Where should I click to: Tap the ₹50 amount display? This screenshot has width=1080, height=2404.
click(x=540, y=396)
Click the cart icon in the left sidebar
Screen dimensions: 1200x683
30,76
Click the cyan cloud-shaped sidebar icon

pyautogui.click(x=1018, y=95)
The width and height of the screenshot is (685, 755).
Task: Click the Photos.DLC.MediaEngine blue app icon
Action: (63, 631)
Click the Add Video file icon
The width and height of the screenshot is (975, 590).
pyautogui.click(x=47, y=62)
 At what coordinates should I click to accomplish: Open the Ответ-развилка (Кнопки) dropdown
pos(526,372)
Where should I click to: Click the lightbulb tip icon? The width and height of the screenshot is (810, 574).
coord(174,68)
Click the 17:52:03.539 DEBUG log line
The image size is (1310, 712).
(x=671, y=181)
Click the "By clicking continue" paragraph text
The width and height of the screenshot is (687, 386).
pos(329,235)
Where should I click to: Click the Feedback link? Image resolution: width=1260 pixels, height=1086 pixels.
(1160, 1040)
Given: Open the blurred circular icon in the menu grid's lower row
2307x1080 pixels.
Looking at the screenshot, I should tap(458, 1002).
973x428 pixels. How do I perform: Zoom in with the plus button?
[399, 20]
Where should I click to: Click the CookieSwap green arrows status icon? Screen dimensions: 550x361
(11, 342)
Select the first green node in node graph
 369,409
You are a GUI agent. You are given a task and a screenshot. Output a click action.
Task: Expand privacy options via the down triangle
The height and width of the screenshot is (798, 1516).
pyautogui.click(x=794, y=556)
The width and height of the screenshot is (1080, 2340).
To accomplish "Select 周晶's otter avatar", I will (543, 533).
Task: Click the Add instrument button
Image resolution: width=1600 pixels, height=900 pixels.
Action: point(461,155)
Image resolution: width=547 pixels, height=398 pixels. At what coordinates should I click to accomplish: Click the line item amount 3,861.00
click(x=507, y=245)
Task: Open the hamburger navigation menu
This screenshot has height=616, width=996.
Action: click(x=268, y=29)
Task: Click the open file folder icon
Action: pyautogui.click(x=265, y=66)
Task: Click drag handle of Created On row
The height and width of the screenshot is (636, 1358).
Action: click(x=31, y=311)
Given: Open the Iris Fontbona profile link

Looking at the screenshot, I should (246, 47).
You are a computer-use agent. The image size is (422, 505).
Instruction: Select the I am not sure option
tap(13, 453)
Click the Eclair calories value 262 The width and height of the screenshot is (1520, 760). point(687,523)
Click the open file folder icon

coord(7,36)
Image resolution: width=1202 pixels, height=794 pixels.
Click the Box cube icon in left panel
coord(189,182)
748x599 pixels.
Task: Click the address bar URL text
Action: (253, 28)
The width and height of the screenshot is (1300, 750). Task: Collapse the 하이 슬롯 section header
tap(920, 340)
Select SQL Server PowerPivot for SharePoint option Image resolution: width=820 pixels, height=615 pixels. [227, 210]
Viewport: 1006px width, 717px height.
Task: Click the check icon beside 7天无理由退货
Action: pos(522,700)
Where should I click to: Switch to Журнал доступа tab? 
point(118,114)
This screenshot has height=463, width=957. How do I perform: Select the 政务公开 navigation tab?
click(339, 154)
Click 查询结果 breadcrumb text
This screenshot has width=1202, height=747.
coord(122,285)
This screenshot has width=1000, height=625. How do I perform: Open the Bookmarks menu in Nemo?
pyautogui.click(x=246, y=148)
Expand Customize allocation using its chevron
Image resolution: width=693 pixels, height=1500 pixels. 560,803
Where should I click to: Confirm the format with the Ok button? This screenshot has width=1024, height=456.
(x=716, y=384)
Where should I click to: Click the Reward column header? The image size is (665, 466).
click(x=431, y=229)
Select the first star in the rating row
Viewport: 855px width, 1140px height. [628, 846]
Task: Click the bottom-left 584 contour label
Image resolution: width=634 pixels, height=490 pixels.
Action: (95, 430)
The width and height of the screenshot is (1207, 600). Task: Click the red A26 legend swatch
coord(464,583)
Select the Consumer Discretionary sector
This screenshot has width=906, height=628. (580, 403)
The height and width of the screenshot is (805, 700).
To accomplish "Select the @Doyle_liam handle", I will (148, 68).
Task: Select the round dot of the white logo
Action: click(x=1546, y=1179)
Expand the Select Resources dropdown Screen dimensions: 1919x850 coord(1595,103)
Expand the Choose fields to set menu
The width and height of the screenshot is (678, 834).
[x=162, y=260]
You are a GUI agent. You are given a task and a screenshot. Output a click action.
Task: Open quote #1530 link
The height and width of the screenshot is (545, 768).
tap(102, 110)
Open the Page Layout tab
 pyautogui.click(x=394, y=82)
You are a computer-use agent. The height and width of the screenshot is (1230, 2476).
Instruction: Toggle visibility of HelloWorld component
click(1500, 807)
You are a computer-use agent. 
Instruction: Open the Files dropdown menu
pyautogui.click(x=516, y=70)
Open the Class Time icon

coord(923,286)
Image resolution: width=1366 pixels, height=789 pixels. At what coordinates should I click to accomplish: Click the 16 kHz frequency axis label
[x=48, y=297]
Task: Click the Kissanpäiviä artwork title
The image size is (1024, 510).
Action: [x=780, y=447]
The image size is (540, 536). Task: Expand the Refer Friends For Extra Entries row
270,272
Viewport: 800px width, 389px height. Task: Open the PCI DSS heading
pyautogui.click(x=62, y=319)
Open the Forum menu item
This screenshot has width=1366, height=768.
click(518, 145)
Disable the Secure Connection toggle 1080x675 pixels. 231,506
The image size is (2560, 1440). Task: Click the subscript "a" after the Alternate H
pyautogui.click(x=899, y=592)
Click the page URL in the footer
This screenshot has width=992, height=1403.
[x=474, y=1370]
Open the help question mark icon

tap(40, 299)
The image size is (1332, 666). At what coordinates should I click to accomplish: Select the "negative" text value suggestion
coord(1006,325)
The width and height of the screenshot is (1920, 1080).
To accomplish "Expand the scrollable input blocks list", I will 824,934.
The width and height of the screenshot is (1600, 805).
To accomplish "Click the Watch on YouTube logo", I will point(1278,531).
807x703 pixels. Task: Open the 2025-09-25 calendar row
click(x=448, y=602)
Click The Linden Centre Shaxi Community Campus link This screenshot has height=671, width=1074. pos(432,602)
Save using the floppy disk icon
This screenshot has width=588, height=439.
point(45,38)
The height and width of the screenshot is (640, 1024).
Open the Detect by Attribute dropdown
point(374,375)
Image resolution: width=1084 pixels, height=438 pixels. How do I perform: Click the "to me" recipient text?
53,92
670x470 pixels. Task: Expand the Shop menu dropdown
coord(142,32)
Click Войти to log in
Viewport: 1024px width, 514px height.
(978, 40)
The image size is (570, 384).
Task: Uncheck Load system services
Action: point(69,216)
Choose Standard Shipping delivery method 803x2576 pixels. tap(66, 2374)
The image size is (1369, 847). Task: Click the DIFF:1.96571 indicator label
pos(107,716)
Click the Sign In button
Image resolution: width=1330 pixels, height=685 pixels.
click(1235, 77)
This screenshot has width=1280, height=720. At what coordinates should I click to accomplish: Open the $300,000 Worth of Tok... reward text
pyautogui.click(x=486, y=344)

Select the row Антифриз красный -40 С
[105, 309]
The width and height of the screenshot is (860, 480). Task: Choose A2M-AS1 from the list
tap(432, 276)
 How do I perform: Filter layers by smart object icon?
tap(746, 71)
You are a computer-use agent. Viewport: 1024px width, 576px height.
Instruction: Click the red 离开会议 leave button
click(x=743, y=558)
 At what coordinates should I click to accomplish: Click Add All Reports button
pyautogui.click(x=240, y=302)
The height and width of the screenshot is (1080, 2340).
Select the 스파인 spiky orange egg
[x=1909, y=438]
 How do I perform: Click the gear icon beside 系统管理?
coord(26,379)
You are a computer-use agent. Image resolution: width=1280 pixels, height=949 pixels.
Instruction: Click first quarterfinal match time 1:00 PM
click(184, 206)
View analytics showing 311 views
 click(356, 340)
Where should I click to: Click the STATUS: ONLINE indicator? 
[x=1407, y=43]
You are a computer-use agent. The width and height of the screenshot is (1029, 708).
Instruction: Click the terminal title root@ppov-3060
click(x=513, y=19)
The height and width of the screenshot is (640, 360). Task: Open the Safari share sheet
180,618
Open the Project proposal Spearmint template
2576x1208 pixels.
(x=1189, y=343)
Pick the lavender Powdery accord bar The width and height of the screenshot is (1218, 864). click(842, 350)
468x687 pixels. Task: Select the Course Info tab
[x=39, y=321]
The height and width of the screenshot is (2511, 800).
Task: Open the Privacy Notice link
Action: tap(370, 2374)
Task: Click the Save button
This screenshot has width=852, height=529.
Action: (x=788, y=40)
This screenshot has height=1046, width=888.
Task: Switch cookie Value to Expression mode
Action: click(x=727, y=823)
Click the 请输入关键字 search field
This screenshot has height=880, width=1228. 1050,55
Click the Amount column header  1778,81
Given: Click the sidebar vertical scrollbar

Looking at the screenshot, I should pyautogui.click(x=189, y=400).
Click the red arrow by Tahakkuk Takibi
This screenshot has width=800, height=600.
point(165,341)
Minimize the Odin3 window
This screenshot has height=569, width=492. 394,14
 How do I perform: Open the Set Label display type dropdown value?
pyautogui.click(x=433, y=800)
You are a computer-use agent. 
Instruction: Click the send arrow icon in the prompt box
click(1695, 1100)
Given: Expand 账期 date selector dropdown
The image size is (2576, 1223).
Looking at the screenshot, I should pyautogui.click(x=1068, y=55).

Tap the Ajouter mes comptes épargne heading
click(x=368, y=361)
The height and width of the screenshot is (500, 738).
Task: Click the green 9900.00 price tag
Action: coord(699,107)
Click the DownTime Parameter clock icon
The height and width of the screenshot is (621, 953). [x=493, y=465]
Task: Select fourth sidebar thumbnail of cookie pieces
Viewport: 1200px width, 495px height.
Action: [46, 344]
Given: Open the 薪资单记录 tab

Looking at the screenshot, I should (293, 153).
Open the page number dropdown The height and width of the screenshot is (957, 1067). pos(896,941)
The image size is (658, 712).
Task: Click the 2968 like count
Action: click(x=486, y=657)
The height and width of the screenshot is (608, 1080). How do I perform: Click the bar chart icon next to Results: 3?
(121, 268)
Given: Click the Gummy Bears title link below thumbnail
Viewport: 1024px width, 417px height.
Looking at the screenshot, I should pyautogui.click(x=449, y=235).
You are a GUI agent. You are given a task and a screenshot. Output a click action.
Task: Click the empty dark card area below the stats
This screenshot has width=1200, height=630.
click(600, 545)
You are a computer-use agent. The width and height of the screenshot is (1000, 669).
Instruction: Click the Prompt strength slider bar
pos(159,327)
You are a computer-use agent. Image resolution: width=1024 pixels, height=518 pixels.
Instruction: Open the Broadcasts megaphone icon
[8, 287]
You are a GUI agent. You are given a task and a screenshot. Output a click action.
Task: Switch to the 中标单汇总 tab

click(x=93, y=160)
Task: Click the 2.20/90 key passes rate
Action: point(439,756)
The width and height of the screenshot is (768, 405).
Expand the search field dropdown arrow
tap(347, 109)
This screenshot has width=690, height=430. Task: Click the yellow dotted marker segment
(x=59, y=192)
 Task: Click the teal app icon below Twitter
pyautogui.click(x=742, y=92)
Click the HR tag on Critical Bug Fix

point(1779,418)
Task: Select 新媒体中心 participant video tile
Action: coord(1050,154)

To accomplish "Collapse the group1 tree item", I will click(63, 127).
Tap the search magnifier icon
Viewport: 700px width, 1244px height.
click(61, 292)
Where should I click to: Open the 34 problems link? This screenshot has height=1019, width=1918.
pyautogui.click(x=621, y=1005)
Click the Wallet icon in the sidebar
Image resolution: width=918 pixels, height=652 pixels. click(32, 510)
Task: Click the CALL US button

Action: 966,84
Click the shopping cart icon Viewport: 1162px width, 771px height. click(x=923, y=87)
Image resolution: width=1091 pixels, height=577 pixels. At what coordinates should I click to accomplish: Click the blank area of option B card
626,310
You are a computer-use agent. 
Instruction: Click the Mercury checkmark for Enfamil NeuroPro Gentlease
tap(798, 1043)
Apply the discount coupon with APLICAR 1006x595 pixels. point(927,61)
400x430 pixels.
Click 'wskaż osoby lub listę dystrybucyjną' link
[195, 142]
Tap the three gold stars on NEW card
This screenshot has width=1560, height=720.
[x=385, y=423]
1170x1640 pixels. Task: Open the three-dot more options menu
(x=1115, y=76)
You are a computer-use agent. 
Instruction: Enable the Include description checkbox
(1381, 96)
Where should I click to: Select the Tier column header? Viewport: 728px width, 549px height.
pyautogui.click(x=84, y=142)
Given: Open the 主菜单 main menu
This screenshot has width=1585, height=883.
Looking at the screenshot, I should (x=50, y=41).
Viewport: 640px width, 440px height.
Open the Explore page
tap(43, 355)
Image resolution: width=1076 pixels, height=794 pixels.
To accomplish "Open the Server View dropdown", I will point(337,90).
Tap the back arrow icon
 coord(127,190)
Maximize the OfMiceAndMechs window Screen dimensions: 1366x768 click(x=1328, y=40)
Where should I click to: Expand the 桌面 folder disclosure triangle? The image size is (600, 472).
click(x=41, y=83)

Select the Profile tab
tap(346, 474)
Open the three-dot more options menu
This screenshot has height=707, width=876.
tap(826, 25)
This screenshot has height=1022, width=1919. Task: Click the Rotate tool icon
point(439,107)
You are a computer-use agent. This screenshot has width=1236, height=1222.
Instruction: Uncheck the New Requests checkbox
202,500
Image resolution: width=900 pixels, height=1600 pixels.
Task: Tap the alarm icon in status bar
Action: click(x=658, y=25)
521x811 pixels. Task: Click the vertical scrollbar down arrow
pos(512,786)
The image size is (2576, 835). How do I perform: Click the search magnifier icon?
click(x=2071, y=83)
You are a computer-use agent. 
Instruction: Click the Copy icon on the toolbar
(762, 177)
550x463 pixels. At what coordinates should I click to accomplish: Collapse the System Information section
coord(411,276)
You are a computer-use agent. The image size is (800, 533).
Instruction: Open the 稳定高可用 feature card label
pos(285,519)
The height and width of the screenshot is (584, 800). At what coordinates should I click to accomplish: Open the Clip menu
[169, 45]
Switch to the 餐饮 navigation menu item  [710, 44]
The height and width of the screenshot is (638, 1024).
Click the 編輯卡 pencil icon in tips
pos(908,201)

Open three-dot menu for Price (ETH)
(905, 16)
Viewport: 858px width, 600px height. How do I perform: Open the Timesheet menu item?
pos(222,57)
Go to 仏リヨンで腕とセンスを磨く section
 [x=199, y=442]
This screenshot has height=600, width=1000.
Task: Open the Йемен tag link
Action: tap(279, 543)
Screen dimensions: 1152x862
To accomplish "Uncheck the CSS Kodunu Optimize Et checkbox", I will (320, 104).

---+---

Lines above with "thumbnail" in them are the ones to copy.

Task: Select fourth sidebar thumbnail of cookie pieces
Given: Click the Gummy Bears title link below thumbnail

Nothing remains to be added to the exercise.